No, it is not invertible as this is a many one into the function

This is many-one because for \(x = + a, y = a^2,\) this is into as y does not take the negative real values.

Example

 

 

Let f : R → [0, α) be defined as y = f(x) = x². Is it invertible?

(see figure below)

Solution:

No, it is not an invertible function, it is because there are many one functions.

Example

 

 

Let \(f : [0, α) → [0, α) \)be defined as \(y = f(x) = x^2.\) Is it an invertible function? If so find its inverse.

Solution:

Yes, it is an invertible function because this is a bijection function. Its graph is shown in the figure given below.

Let y = x² (say f(x))

\(\Rightarrow x = +\sqrt{y}\)

But x can be positive, as domain of f is [0, α)

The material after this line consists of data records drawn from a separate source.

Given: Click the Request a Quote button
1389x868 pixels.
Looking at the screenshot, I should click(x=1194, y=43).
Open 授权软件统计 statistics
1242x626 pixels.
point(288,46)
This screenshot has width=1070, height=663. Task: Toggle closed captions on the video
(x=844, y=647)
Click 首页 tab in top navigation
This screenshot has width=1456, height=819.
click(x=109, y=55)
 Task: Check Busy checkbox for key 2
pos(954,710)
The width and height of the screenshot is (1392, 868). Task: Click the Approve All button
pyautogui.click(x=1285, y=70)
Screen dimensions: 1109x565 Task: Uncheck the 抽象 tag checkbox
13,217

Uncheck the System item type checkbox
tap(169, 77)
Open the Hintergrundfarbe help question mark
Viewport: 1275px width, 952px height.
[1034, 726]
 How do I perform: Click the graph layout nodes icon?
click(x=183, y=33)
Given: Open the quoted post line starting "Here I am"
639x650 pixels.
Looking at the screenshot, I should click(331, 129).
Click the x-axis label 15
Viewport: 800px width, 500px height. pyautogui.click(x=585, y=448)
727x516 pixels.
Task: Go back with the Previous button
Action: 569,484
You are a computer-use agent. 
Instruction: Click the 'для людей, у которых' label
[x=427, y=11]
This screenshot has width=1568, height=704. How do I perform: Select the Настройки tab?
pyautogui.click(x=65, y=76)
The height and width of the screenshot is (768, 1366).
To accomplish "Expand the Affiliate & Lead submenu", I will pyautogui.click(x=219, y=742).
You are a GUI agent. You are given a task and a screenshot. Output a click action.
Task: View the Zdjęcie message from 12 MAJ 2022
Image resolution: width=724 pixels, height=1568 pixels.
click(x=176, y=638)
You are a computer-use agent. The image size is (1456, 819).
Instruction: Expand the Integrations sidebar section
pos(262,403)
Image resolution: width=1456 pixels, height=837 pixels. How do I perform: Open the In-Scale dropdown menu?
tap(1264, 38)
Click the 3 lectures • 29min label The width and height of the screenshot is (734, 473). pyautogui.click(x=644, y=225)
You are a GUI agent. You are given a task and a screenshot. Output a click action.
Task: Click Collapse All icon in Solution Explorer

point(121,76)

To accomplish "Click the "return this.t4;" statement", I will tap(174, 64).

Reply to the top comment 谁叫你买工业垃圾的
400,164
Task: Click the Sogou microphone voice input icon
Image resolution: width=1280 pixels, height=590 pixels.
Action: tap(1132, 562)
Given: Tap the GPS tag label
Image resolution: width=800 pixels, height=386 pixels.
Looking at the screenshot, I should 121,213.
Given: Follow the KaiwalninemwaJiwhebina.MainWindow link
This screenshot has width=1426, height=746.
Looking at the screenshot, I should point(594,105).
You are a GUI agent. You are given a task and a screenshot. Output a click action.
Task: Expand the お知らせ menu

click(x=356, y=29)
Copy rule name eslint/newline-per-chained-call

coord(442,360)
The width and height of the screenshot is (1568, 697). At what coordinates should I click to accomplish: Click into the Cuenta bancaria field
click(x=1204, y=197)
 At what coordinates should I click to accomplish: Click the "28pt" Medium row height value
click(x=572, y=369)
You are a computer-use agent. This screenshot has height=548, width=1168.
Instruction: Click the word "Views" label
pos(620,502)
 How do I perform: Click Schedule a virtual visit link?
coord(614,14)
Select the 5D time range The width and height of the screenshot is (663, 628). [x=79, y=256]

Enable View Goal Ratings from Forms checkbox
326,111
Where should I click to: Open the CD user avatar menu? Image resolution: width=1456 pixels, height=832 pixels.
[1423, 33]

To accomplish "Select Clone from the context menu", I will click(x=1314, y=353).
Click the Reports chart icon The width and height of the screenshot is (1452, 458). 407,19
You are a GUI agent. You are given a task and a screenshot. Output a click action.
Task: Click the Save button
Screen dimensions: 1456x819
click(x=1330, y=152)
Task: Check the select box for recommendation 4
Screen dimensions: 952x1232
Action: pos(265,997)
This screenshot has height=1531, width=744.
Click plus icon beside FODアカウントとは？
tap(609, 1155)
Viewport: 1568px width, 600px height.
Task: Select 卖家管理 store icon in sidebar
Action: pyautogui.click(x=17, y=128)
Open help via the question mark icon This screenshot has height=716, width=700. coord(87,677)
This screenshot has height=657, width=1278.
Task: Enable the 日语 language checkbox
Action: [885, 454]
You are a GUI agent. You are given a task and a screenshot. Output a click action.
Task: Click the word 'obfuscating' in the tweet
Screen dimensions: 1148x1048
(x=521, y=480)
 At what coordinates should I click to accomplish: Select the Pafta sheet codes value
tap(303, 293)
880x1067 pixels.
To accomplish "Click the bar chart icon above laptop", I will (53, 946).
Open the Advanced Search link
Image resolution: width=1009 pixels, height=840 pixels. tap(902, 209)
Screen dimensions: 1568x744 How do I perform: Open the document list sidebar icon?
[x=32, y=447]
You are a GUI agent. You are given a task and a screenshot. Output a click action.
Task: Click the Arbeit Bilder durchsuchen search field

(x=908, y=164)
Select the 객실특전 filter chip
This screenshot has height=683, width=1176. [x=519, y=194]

\(\Rightarrow x = + \sqrt{y}\)

Therefore Inverse is \(y = \sqrt{x} = g(x) \)

 

\(f(g(x)) = f(\sqrt{x}) = x, x> 0\)

\(g(f(x)) = g(x^2) = \sqrt{x^2} = x, x > 0\)

That is if f and g are invertible functions of each other then \(f(g(x)) = g(f(x)) = x\)

Example

 

 

How are the graphs of function and the inverse function related? These graphs are mirror images of each other about the line y = x.

Solution:

Also, if the graph of \(y = f(x)\) and \(y = f^{-1} (x),\) they intersect at the point where y meets the line \(y = x.\)

 

Graphs of the function and its inverse are shown in figures above as Figure (A) and (B)

For Figure (A)

\[y = f(x) = x^2; f : [0, ∞) → [0, ∞)\]

Bijective Function Examples

A function is called to be bijective or bijection, if a function f: A → B satisfies both the injective (one-to-one function) and surjective function (onto function) properties. It means that each and every element “b” in the codomain B, there is exactly one element “a” in the domain A so that f(a) = b. If the function proves this condition, then it is known as one-to-one correspondence. So let us closely see bijective function examples in detail.

How to prove bijection?

Now, let us see how to prove bijection or how to tell if a function is bijective. If we want to find the bijections between two domains, first we need to define a map f: A → B, and then we can prove that f is a bijection by concluding that |A| = |B|. To prove f is a bijection, we must write down an inverse for the function f, or shows in two steps that

1. f is injective
2. f is surjective

If two sets A and B do not have the same elements, then there exists no bijection between them (i.e.), the function is not bijective. We think of a bijection as a “pairing up” of the elements of domain A with elements of codomain B. In fact, if |A| = |B| = n, then there exists n! bijections between A and B.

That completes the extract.